What Is KEDA and How Does Event-Driven Autoscaling Work?

advanced|autoscalingdevopssrebackend developerCKACKAD
TL;DR

KEDA (Kubernetes Event-Driven Autoscaling) extends the HPA to scale workloads based on event sources like message queues, databases, and custom metrics. It can scale to zero Pods when there is no work, unlike the standard HPA.

Detailed Answer

KEDA (Kubernetes Event-Driven Autoscaling) is a CNCF graduated project that allows Kubernetes to scale workloads based on the number of events in external systems — message queues, streams, databases, and more.
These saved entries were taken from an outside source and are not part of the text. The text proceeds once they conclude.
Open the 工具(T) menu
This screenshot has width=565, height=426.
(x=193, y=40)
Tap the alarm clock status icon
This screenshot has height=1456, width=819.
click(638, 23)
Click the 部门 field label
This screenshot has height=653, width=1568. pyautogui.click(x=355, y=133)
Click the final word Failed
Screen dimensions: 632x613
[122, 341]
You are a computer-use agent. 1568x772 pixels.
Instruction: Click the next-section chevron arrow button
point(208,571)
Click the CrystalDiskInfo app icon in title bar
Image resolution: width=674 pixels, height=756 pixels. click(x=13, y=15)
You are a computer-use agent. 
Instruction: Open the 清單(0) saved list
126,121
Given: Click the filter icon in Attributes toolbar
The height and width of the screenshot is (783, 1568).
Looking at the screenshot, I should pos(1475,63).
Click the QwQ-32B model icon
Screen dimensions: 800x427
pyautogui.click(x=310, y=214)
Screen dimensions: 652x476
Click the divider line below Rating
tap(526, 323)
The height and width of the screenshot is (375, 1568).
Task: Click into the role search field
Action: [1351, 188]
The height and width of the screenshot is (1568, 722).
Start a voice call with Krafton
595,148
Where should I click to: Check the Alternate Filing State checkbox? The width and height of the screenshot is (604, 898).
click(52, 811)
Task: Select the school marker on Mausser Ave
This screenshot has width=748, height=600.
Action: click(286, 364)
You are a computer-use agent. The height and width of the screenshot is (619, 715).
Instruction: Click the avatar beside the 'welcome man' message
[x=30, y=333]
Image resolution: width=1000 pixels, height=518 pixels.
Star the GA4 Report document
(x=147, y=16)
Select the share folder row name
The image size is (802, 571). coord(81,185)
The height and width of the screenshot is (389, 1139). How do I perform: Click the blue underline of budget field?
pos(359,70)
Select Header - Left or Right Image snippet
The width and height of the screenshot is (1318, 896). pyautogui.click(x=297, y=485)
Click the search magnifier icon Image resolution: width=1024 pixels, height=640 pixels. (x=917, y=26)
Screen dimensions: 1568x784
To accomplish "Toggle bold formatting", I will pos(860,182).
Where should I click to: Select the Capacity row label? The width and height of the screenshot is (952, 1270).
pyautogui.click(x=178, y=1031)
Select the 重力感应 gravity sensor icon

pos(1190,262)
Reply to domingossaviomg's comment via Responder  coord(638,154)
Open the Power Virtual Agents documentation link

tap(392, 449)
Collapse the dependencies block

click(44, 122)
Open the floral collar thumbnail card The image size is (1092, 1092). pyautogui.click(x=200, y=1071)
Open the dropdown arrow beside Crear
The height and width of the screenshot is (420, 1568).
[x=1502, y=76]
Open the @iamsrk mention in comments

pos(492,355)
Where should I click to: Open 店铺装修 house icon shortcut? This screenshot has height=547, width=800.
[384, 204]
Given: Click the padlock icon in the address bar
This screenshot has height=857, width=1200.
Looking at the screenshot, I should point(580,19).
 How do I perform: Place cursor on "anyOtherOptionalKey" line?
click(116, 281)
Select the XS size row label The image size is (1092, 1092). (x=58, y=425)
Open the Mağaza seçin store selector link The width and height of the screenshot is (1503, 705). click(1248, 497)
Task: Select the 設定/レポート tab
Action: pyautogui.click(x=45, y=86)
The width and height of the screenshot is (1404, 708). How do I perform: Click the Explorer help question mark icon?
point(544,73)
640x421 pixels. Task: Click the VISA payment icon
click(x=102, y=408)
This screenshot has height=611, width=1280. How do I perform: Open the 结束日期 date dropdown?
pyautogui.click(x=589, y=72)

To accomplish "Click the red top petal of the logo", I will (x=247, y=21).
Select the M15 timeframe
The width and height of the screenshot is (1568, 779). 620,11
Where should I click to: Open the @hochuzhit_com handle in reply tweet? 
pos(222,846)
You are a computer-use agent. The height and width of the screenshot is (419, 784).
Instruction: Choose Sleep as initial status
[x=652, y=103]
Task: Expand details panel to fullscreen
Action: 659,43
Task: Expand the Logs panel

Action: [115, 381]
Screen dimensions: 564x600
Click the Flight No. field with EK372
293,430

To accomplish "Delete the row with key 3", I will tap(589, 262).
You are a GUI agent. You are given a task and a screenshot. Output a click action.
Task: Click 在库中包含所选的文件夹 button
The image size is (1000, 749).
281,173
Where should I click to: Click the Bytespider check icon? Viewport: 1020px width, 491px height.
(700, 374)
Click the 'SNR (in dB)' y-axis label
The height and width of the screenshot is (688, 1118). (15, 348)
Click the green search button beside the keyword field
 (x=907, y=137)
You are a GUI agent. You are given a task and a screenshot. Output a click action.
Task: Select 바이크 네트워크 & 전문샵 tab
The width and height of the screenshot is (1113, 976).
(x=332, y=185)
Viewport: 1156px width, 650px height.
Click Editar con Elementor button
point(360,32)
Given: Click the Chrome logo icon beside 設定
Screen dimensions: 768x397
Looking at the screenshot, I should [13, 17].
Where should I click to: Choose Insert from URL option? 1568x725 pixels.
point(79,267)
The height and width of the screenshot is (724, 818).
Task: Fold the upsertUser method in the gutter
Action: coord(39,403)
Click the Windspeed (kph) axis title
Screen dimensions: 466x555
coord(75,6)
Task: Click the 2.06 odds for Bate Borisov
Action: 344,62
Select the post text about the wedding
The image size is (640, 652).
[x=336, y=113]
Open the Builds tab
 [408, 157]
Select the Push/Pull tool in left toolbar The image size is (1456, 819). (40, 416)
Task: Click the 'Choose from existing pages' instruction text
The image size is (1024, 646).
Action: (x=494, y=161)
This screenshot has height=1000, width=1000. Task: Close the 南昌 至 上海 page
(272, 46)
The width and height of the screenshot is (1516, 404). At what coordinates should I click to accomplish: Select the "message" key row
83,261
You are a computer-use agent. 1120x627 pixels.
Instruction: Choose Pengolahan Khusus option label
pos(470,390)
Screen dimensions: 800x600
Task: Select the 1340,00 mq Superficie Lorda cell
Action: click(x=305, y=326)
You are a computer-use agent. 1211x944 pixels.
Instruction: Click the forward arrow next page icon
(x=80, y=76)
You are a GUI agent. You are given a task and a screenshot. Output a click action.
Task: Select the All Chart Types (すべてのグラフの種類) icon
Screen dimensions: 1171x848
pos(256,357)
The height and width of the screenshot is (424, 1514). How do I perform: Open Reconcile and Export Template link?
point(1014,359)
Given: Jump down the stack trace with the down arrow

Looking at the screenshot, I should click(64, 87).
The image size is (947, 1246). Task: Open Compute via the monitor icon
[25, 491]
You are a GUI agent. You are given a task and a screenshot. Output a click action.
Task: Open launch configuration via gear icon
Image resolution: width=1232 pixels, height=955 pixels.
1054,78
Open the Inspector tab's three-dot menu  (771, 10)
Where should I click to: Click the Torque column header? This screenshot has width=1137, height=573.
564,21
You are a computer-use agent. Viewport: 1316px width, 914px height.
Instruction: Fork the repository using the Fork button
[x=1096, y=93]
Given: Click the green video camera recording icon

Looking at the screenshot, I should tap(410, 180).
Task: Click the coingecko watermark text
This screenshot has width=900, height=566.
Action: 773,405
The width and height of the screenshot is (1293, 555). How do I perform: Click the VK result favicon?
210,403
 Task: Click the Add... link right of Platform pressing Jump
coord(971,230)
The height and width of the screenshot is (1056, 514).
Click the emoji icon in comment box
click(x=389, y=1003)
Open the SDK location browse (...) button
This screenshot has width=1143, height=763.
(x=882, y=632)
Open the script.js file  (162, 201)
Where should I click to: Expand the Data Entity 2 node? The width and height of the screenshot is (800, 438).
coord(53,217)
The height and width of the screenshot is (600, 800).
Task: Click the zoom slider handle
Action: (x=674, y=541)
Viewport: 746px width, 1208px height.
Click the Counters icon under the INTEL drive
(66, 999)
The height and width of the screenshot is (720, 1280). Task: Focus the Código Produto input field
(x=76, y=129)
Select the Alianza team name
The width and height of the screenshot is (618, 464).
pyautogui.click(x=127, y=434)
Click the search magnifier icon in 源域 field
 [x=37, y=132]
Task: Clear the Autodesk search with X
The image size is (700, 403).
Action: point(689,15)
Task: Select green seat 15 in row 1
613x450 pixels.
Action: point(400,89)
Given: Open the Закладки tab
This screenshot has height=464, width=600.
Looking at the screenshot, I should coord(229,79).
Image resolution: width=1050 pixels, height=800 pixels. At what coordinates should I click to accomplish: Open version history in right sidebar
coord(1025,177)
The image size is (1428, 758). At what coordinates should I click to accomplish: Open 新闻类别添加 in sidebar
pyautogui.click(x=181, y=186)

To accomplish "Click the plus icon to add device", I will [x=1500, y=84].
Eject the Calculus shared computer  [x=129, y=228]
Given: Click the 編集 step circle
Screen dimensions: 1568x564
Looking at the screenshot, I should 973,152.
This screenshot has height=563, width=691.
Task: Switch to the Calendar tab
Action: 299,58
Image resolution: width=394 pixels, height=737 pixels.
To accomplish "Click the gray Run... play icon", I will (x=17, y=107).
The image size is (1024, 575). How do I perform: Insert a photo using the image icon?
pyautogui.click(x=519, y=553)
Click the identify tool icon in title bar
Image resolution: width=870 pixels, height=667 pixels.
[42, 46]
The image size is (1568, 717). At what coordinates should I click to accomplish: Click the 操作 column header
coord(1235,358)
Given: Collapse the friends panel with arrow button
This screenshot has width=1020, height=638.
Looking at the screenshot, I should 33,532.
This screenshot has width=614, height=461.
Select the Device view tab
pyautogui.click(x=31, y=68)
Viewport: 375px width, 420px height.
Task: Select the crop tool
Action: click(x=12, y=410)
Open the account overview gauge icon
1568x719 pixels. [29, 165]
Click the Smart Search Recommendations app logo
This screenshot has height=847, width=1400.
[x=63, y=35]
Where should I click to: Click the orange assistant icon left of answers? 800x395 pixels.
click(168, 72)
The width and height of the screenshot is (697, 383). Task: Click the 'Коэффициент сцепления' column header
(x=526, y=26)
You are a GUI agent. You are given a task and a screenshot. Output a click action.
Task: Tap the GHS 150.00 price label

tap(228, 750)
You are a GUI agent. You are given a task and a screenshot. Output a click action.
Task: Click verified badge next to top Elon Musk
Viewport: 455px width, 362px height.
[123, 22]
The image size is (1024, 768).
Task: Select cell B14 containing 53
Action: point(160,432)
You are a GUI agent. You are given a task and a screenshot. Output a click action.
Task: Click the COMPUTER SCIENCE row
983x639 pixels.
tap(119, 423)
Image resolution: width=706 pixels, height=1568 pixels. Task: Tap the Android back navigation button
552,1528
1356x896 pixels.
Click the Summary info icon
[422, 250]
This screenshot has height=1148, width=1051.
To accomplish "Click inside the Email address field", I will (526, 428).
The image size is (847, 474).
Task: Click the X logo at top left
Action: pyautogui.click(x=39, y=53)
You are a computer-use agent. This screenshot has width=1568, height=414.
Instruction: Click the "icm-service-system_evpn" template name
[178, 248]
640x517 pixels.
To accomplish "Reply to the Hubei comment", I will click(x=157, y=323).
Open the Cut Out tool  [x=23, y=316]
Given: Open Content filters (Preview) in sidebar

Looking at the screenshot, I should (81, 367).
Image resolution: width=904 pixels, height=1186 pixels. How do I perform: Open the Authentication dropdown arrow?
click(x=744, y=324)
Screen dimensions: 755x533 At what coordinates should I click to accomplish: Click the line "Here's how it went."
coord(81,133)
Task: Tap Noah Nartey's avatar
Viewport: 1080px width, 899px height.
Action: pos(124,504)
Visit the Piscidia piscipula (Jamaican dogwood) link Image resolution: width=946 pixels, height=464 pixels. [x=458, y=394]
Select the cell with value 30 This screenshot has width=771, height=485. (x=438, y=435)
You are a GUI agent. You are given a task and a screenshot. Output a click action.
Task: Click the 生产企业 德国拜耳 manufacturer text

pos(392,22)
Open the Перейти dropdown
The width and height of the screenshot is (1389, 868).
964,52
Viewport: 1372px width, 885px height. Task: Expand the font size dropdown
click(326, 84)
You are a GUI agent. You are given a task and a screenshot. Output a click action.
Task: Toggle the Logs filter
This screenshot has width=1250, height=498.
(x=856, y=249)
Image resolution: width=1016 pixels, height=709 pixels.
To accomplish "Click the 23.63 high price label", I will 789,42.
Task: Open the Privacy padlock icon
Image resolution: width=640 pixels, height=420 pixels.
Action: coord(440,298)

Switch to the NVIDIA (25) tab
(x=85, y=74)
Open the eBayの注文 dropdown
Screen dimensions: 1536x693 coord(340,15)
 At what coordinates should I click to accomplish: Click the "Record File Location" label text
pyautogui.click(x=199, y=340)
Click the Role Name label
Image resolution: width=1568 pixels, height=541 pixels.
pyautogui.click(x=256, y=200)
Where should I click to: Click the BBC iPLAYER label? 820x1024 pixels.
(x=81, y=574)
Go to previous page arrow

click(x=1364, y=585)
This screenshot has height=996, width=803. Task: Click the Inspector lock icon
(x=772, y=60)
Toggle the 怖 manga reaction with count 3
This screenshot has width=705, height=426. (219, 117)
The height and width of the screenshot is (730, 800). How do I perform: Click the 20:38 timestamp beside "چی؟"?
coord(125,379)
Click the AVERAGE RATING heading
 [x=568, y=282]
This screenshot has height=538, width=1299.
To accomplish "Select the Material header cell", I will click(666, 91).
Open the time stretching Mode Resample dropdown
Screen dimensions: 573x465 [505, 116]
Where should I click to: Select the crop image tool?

Why Standard HPA Is Not Enough

The HPA scales based on observed CPU, memory, or custom metrics. For event-driven workloads, this is inadequate:

Standard HPA:
  Queue has 10,000 messages → Pods at 10% CPU → HPA does NOT scale up

KEDA:
  Queue has 10,000 messages → KEDA scales to 50 Pods to drain the queue
  Queue empty → KEDA scales to 0 Pods

Architecture

External Source → KEDA Scaler → Metrics Adapter → HPA → Deployment
(Kafka, SQS,      (polls        (exposes as        (scales
 RabbitMQ)         metrics)      external metric)    replicas)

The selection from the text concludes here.